After embattled UKIP leader Henry Bolton was shown by Michael Crick of Channel 4 News to have falsified his degree qualification claims - one BA was entirely fictitious and the other a creative reinterpretation of an NVQ Level 6 - he might have hoped that there would be no more embarrassing revelations regarding his CV. I have to tell The Great Man that his hopes are about to be dashed - because there is more bad news to come.
Information has been received showing that Bolton’s Army career was mostly as fictitious as the BA from Sandhurst, which does not award such degrees.
His CV, published on LinkedIn, claims that he was a “Trooper and NCO” in the Royal Hussars from 1979 to 1990. However, a Forces Reunited search shows that, while there is a Henry Bolton who served with the Royal Hussars, it was someone who served between 1950 and 1952 (probably a National Serviceman) - before Bolton was born. There is no record of his having served in the Royal Hussars.
Then comes Bolton’s claim regarding the Territorial Army. His CV states that he was an “Infantry Company Commander and Military Intelligence Officer” between 1990 and 2000. However, I am reliably informed that in 1992, he was recorded as being “Territorial Army Group A - Reserve Officer” on probation. He cannot have been in both roles at the same time, so which was the real one?
It has been put to me that this item on Bolton’s CV is invention.
As for his having been a “Military Intelligence Commander” in Bosnia, it appears that there was no-one of his name who served in the Army in that campaign at that time. British troops initially served in Bosnia as part of UNPROFOR, and later as part of EUFOR, and there was only one British commander at that time, Colonel Bob Stewart (now an MP). This is another part of Bolton’s CV that appears to be wholly fictitious.

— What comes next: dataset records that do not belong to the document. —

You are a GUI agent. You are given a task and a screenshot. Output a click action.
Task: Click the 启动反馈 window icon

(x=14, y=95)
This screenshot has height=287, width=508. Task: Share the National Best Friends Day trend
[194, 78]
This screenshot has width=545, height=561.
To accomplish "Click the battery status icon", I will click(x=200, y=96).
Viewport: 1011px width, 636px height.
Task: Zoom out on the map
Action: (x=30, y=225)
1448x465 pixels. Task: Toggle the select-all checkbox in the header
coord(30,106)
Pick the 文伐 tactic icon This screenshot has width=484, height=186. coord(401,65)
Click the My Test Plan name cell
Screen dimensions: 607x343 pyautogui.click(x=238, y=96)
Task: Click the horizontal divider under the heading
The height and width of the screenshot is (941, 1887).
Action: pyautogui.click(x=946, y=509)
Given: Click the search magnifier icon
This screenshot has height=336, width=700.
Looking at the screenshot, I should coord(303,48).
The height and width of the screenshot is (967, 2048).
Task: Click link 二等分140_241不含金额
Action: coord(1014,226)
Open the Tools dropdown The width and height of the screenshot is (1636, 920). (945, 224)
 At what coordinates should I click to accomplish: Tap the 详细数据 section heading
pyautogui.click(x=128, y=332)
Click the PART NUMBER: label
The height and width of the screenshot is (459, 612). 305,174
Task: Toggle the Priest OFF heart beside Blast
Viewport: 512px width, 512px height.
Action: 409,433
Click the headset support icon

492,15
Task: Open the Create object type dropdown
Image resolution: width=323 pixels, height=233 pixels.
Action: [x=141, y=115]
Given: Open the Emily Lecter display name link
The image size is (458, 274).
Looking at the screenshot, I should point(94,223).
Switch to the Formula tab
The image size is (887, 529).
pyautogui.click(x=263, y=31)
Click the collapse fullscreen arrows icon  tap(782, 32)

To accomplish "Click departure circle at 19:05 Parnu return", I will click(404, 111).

Another dead giveaway is that Bolton claims, among other embellishments, to have been a “Chieftain tank crewman”. If he had been, he would not have been an “Infantry Company Commander” at the same time. Ditto the “French Commando” claim. And as for “Jungle Warfare”, well, let’s not say any more. This is more fiction.
Bolton did, though, have a walk-on part in the aftermath of the former Yugoslavia: he appeared as a witness in the trial of a Macedonian official who was up before the International Criminal Tribunal for the former Yugoslavia (ICTY). That was part of his secondment from the Thames Valley Police.
Sadly, this highpoint of his involvement did not go so well: the Macedonian official was cleared and walked from the court a free man.
And there are other claims in Bolton’s CV that do not stack up.
It is becoming clear that the appetite for lying, as exemplified by Nigel “Thirsty” Farage, and falsification, as employed by Paul “Bad Bootle Meff” Nuttall, may be rather more widespread in UKIP. Henry Bolton is a prime example. He is not a credible party leader - the problem for the Kippers is that no-one else who wants the job is, either.